Pour commencer, résumons l’argument. Pascal s’adresse aux agnostiques, c’est-à-dire à tous ceux qui n’ont pas de certitude bien arrêtée sur l’existence de Dieu et la vérité du christianisme. Son but ? Non pas leur prouver l’existence de Dieu par A + B : Pascal tient la chose pour impossible. Mais leur démontrer que le meilleur parti à prendre est de vivre comme si le Dieu chrétien existait.
La situation est simple : ou bien l’on décide de vivre chrétiennement, ou bien on s’y refuse. Si on le décide et que Dieu existe, le gain est infini, puisqu’on gagne le Ciel… et s’il n’existe pas, la perte est finie, puisqu’on aura seulement renoncé à quelques plaisirs.

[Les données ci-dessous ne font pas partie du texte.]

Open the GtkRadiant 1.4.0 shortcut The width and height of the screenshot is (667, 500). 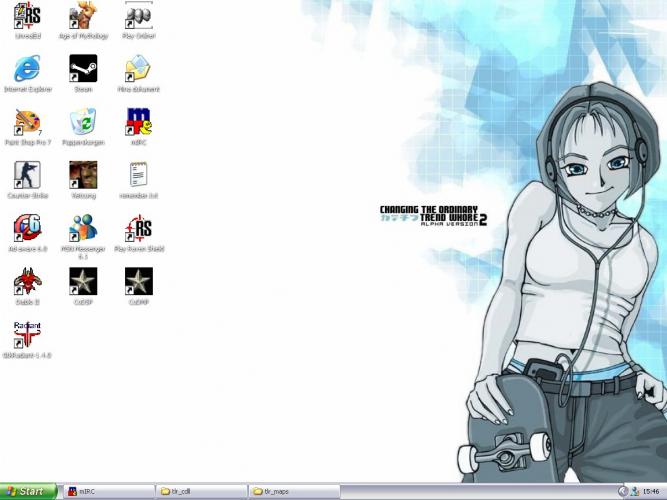27,335
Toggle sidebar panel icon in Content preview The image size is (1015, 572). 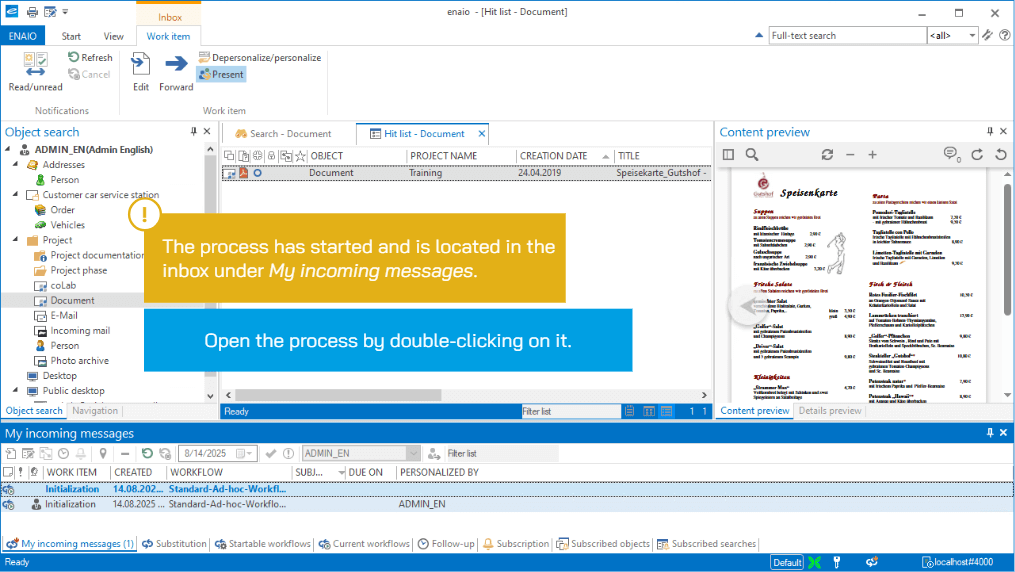click(x=728, y=155)
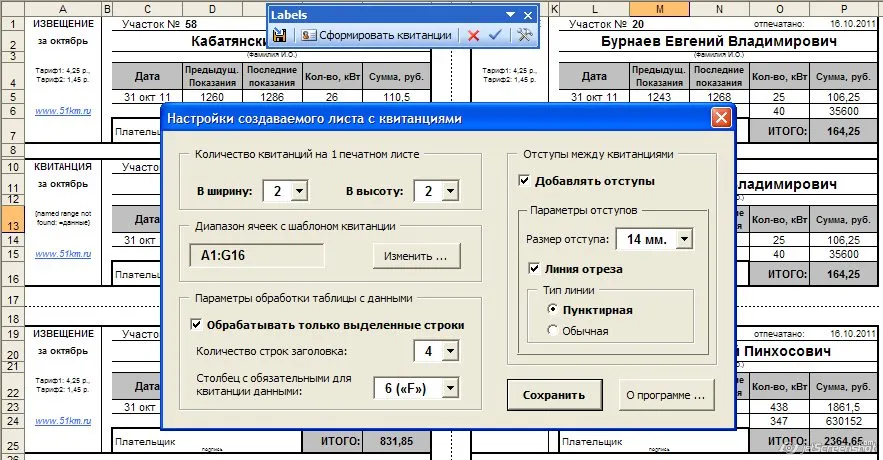Image resolution: width=883 pixels, height=460 pixels.
Task: Open settings via hammer-and-wrench toolbar icon
Action: [x=523, y=35]
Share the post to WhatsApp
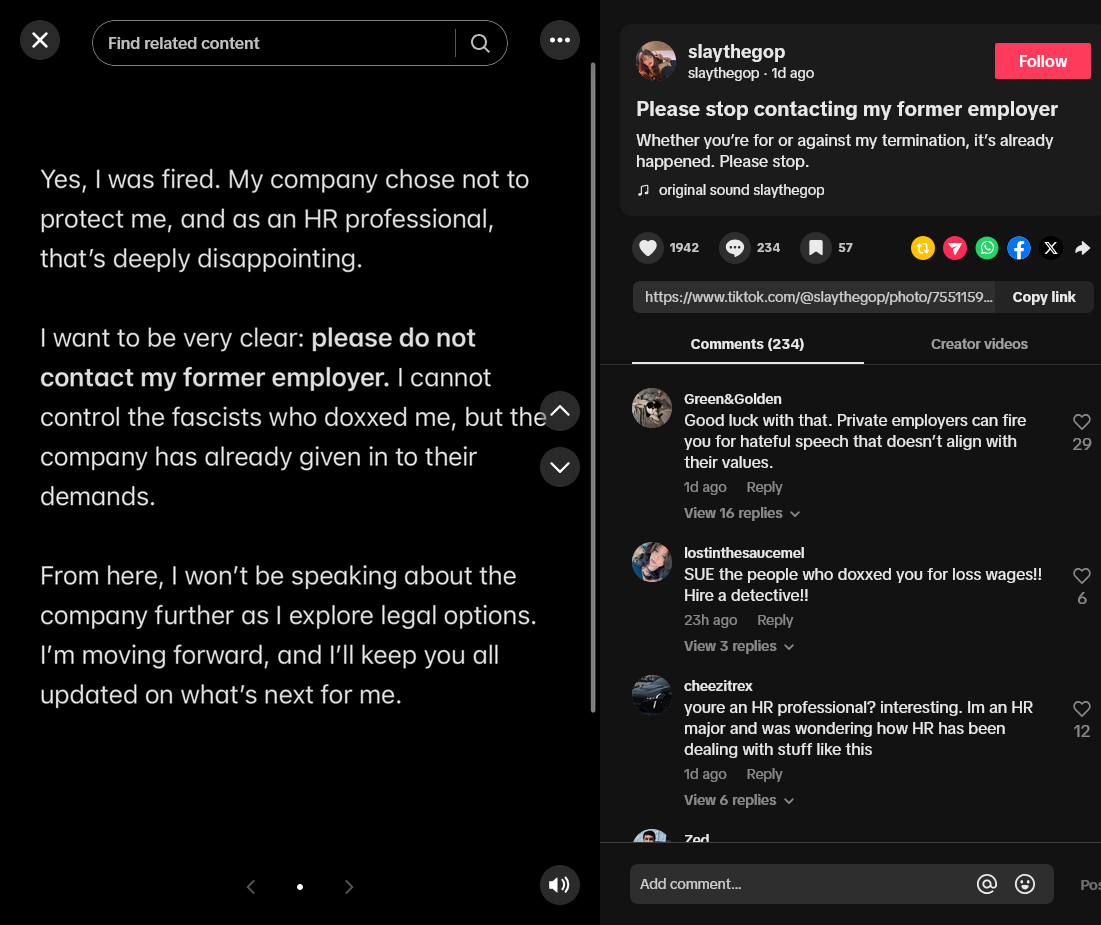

Un raisonnement imparable….
Si maintenant l’on refuse de vivre chrétiennement et que Dieu existe, la perte est infinie, puisqu’on risque le malheur éternel… et s’il n’existe pas, le gain est fini, puisqu’on aura seulement profité de quelques plaisirs. Pour parler le jargon des assureurs, on dira que l’utilité escomptée de chacun des choix, pondérée par la probabilité d’occurrence, est infiniment positive dans un cas et infiniment négative dans l’autre. Conclusion de Pascal : « Si vous gagnez, vous gagnez tout ; si vous perdez, vous ne perdez rien. Gagez donc que Dieu existe, sans hésiter. »

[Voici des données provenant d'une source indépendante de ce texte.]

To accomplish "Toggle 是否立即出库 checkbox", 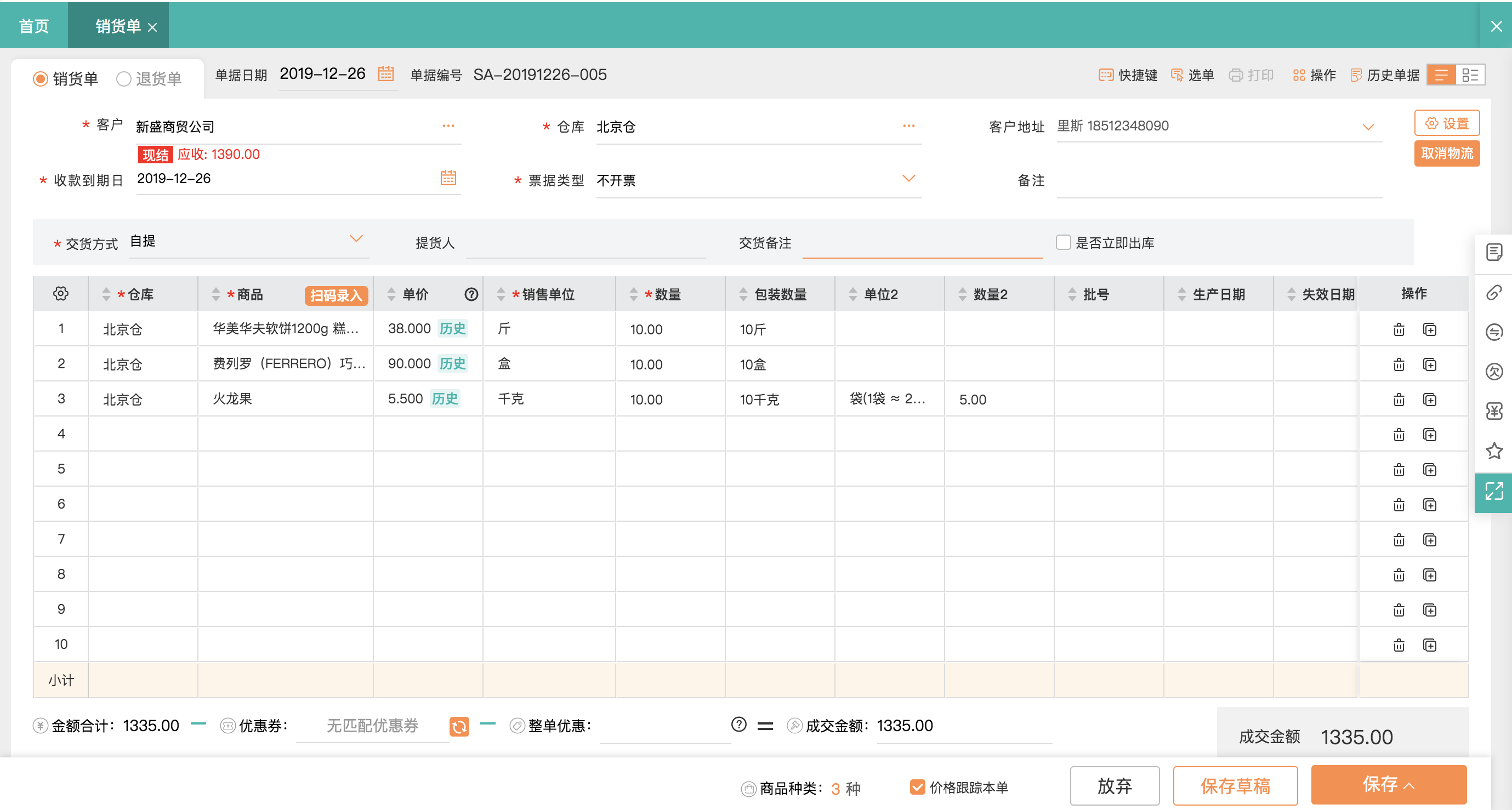I will coord(1063,242).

Que vaut cet argument ? Sur le plan de l’évaluation des gains et des pertes, le raisonnement est imparable. On pourrait bien sûr objecter qu’il ne suffit pas d’avoir des mœurs chrétiennes pour être sauvé, et qu’il est certainement possible de l’être sans confesser explicitement la foi. Mais il demeure que la vie pieuse augmente les chances du salut et que la vie dissolue les réduit. C’est tout ce qui compte pour que l’argument fonctionne. On peut même le renforcer en montrant que, même si Dieu n’existait pas, il y aurait un bénéfice net à mener une vie chrétienne. Je renvoie ici aux nombreux travaux de psychologie qui établissent que – toutes choses égales par ailleurs – les croyants ont en moyenne des familles plus stables, des relations sociales plus fructueuses et des vies plus longues que les non-croyants. Dès lors, le choix de la religion l’emporte même sur le plan des avantages temporels (cf. par exemple Koenig, King & Carson, Handbook of Religion and Health, Oxford, 2012).
… ou un sordide calcul d’intérêt ?
Une première objection conteste l’argument tout entier au nom de la morale : comment peut-on proposer de fonder la dévotion religieuse sur un sordide calcul d’intérêt ? Une telle piété de boutiquier ne serait-elle pas tout simplement indigne de Dieu ? William James écrivait : « Si nous étions nous-mêmes à la place de Dieu, nous prendrions sans doute un plaisir particulier à priver de leur récompense infinie les croyants de cette sorte ! » (La Volonté de croire, 1897).